ECLI:NL:CRVB:2022:1409
Centrale Raad van Beroep
- Hoger beroep
- Rechtspraak.nl
Weigering WIA-uitkering na zorgvuldig medisch onderzoek en beoordeling van arbeidsongeschiktheid
In deze zaak heeft de Centrale Raad van Beroep op 27 juni 2022 uitspraak gedaan in het hoger beroep van appellante tegen de beslissing van het Uitvoeringsinstituut werknemersverzekeringen (Uwv) om haar geen WIA-uitkering toe te kennen. Appellante, die sinds 2017 arbeidsongeschikt is, had eerder een uitkering op grond van de Werkloosheidswet en de Ziektewet ontvangen. Het Uwv weigerde haar echter per 11 december 2019 in aanmerking te brengen voor een WIA-uitkering, omdat zij minder dan 35% arbeidsongeschikt zou zijn. Deze beslissing werd door de rechtbank Gelderland in een eerdere uitspraak bevestigd.
De Centrale Raad van Beroep heeft de gronden van appellante in hoger beroep beoordeeld, waarbij zij stelde dat het medisch onderzoek door het Uwv onzorgvuldig was en dat haar beperkingen niet adequaat waren onderkend. Appellante voerde aan dat haar klachten waren toegenomen en dat er onvoldoende rekening was gehouden met de bijwerkingen van haar medicatie. De Raad oordeelde echter dat het Uwv zorgvuldig had gehandeld en dat de medische rapporten voldoende onderbouwing boden voor de conclusie dat appellante niet voldeed aan de criteria voor een WIA-uitkering.
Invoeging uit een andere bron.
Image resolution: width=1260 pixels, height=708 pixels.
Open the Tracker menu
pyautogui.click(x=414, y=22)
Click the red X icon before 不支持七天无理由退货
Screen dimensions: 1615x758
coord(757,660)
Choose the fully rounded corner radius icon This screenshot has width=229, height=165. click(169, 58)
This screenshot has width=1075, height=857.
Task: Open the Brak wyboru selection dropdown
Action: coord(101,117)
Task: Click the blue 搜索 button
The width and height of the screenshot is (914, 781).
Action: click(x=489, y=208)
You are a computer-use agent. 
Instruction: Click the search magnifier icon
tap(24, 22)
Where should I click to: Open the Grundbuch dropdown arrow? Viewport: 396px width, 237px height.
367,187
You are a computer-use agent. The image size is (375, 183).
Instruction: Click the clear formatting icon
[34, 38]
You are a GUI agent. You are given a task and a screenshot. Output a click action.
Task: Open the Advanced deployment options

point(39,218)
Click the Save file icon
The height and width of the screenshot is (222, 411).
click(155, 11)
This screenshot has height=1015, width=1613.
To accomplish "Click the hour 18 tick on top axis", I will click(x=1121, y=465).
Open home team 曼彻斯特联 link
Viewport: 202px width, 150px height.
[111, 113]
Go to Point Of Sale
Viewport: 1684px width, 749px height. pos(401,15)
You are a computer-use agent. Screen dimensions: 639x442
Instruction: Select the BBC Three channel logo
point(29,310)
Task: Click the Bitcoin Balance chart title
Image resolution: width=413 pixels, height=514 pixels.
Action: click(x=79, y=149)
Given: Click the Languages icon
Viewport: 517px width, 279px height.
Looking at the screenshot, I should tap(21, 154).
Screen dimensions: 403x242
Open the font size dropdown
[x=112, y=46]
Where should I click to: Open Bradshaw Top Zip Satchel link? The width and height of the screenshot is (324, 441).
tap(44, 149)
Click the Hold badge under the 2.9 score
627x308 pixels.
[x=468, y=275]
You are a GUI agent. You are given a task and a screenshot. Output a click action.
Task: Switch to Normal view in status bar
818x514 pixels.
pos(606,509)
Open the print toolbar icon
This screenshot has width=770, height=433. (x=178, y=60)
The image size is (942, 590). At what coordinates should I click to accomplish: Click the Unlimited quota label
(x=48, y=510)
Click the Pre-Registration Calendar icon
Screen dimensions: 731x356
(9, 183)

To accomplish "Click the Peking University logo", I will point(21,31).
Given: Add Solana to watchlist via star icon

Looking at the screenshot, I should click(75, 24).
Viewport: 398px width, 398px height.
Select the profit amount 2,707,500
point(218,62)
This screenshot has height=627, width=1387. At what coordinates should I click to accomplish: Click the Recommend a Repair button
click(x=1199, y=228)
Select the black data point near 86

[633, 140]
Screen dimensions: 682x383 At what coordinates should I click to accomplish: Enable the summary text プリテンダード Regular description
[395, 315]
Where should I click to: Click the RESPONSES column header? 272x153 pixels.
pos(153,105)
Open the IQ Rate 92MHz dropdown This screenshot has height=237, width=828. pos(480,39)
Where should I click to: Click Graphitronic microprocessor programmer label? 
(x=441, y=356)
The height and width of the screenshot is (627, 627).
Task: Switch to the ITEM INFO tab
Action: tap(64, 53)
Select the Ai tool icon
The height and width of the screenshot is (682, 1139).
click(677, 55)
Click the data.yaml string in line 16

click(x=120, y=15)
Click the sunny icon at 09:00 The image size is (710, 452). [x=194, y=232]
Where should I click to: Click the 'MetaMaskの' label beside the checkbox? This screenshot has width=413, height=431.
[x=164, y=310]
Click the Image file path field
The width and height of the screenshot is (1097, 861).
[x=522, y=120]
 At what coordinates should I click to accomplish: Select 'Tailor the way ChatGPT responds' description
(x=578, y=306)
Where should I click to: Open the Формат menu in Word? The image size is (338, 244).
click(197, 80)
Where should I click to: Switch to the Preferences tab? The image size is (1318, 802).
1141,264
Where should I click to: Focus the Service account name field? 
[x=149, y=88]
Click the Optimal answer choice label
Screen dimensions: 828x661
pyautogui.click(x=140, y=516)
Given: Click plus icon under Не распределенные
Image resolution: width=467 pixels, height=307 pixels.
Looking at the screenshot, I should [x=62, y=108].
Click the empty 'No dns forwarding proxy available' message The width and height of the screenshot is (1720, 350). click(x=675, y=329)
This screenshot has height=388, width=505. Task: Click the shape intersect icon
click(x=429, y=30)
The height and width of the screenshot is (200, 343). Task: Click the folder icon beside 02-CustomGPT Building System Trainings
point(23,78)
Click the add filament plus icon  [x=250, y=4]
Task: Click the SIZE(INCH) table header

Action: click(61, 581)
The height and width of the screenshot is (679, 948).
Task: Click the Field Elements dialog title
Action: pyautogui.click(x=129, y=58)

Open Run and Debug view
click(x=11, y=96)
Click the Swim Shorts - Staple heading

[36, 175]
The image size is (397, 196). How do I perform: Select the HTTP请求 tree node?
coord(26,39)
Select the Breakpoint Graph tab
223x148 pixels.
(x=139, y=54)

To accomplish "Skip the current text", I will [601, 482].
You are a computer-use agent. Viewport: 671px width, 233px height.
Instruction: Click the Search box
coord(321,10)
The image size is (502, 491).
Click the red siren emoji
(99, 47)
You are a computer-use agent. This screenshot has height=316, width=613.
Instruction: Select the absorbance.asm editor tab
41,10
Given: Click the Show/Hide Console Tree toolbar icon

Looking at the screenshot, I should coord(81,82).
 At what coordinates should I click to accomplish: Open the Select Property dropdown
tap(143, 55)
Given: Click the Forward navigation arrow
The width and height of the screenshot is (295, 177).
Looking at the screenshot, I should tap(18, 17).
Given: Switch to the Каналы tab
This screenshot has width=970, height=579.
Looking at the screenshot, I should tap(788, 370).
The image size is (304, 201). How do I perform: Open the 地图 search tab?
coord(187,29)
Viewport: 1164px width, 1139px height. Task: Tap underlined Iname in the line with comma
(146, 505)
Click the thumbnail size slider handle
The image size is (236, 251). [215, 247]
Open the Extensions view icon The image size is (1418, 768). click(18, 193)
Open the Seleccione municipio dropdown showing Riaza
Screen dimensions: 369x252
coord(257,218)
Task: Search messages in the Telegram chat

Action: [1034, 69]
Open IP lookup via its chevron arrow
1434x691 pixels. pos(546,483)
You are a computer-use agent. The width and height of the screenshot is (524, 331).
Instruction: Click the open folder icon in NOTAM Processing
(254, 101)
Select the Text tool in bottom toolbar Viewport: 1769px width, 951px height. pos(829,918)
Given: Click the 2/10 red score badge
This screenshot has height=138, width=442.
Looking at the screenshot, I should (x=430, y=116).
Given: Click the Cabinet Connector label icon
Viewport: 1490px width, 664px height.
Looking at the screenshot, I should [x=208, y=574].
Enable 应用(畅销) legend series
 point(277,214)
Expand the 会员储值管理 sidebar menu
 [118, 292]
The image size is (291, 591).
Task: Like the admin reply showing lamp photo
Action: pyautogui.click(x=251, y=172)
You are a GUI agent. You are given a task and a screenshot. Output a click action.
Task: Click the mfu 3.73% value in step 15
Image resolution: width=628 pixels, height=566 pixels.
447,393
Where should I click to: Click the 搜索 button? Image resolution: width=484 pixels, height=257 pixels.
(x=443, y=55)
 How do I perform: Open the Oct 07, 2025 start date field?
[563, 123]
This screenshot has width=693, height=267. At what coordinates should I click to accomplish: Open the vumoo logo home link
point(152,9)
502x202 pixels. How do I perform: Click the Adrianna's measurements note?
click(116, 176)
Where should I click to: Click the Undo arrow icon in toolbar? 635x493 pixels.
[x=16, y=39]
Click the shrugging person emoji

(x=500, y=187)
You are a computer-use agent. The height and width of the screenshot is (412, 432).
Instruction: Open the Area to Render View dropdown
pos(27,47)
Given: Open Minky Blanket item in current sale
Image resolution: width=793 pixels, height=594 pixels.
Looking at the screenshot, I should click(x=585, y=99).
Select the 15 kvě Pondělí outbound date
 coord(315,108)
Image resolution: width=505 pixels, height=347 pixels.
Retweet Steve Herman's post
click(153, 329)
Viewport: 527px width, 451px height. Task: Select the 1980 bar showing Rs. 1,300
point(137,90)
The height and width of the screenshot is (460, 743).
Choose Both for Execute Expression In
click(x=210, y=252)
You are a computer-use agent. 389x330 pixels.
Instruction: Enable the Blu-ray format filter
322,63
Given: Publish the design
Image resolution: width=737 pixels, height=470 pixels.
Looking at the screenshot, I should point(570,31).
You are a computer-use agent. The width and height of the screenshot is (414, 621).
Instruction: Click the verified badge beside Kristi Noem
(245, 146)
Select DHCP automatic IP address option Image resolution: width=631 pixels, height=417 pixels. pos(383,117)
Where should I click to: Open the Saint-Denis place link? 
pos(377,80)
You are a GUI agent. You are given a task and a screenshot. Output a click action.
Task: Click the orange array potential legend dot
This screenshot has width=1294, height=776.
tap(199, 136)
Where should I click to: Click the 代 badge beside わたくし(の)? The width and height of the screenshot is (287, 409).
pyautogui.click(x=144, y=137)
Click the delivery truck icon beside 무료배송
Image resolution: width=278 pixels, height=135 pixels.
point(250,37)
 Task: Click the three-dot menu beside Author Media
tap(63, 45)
De Raad bevestigde dat de verzekeringsarts en de arbeidsdeskundige de medische situatie van appellante goed in kaart hadden gebracht en dat er geen aanleiding was om te twijfelen aan de conclusies van het Uwv. De rechtbank had terecht geoordeeld dat appellante op de datum in geding niet meer arbeidsongeschikt was dan vastgesteld. De Raad besloot dan ook het hoger beroep van appellante af te wijzen en de eerdere uitspraak van de rechtbank te bevestigen.